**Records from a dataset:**

◆ ◆ ◆ ◆

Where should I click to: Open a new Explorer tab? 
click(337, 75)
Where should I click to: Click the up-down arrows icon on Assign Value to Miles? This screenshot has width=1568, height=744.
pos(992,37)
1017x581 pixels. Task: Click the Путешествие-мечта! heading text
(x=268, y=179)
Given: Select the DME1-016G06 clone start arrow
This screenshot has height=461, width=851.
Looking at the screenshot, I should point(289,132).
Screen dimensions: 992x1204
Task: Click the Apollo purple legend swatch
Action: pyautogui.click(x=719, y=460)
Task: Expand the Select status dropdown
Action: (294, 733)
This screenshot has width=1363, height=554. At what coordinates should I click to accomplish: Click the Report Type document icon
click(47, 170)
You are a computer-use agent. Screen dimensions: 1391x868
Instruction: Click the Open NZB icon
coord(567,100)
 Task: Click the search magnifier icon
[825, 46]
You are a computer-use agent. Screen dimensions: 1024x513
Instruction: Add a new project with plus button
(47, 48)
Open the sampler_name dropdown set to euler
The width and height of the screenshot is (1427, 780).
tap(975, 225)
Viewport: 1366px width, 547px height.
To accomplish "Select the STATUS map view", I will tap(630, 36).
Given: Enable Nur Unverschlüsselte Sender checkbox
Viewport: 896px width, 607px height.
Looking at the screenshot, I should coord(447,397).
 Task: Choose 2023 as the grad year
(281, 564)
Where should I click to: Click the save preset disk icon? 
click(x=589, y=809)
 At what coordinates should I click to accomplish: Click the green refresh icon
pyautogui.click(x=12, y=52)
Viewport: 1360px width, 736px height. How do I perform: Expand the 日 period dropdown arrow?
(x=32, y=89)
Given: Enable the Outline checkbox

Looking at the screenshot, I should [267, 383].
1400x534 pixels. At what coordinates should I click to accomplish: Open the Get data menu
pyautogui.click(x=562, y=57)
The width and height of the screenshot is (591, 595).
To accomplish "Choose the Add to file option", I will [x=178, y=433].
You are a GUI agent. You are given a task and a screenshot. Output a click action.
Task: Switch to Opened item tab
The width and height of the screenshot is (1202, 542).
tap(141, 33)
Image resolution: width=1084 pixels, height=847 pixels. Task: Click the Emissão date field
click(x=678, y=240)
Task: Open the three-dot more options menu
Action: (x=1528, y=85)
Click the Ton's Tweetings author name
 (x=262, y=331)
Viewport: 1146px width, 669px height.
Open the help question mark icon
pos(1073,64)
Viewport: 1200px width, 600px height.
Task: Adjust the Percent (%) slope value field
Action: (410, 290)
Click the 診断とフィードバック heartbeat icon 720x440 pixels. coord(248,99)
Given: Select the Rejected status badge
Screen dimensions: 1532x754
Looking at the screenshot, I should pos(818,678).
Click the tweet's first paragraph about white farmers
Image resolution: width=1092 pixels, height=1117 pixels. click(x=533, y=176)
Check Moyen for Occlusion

◆ ◆ ◆ ◆

Repeat all of the records above exactly as they appear.

Where should I click to: Open a new Explorer tab? 
click(337, 75)
Where should I click to: Click the up-down arrows icon on Assign Value to Miles? This screenshot has width=1568, height=744.
pos(992,37)
1017x581 pixels. Task: Click the Путешествие-мечта! heading text
(x=268, y=179)
Given: Select the DME1-016G06 clone start arrow
This screenshot has height=461, width=851.
Looking at the screenshot, I should point(289,132).
Screen dimensions: 992x1204
Task: Click the Apollo purple legend swatch
Action: pyautogui.click(x=719, y=460)
Task: Expand the Select status dropdown
Action: (294, 733)
This screenshot has width=1363, height=554. At what coordinates should I click to accomplish: Click the Report Type document icon
click(47, 170)
You are a computer-use agent. Screen dimensions: 1391x868
Instruction: Click the Open NZB icon
coord(567,100)
 Task: Click the search magnifier icon
[825, 46]
You are a computer-use agent. Screen dimensions: 1024x513
Instruction: Add a new project with plus button
(47, 48)
Open the sampler_name dropdown set to euler
The width and height of the screenshot is (1427, 780).
tap(975, 225)
Viewport: 1366px width, 547px height.
To accomplish "Select the STATUS map view", I will tap(630, 36).
Given: Enable Nur Unverschlüsselte Sender checkbox
Viewport: 896px width, 607px height.
Looking at the screenshot, I should coord(447,397).
 Task: Choose 2023 as the grad year
(281, 564)
Where should I click to: Click the save preset disk icon? 
click(x=589, y=809)
 At what coordinates should I click to accomplish: Click the green refresh icon
pyautogui.click(x=12, y=52)
Viewport: 1360px width, 736px height. How do I perform: Expand the 日 period dropdown arrow?
(x=32, y=89)
Given: Enable the Outline checkbox

Looking at the screenshot, I should [267, 383].
1400x534 pixels. At what coordinates should I click to accomplish: Open the Get data menu
pyautogui.click(x=562, y=57)
The width and height of the screenshot is (591, 595).
To accomplish "Choose the Add to file option", I will [x=178, y=433].
You are a GUI agent. You are given a task and a screenshot. Output a click action.
Task: Switch to Opened item tab
The width and height of the screenshot is (1202, 542).
tap(141, 33)
Image resolution: width=1084 pixels, height=847 pixels. Task: Click the Emissão date field
click(x=678, y=240)
Task: Open the three-dot more options menu
Action: (x=1528, y=85)
Click the Ton's Tweetings author name
 (x=262, y=331)
Viewport: 1146px width, 669px height.
Open the help question mark icon
pos(1073,64)
Viewport: 1200px width, 600px height.
Task: Adjust the Percent (%) slope value field
Action: (410, 290)
Click the 診断とフィードバック heartbeat icon 720x440 pixels. coord(248,99)
Given: Select the Rejected status badge
Screen dimensions: 1532x754
Looking at the screenshot, I should pos(818,678).
Click the tweet's first paragraph about white farmers
Image resolution: width=1092 pixels, height=1117 pixels. click(x=533, y=176)
Check Moyen for Occlusion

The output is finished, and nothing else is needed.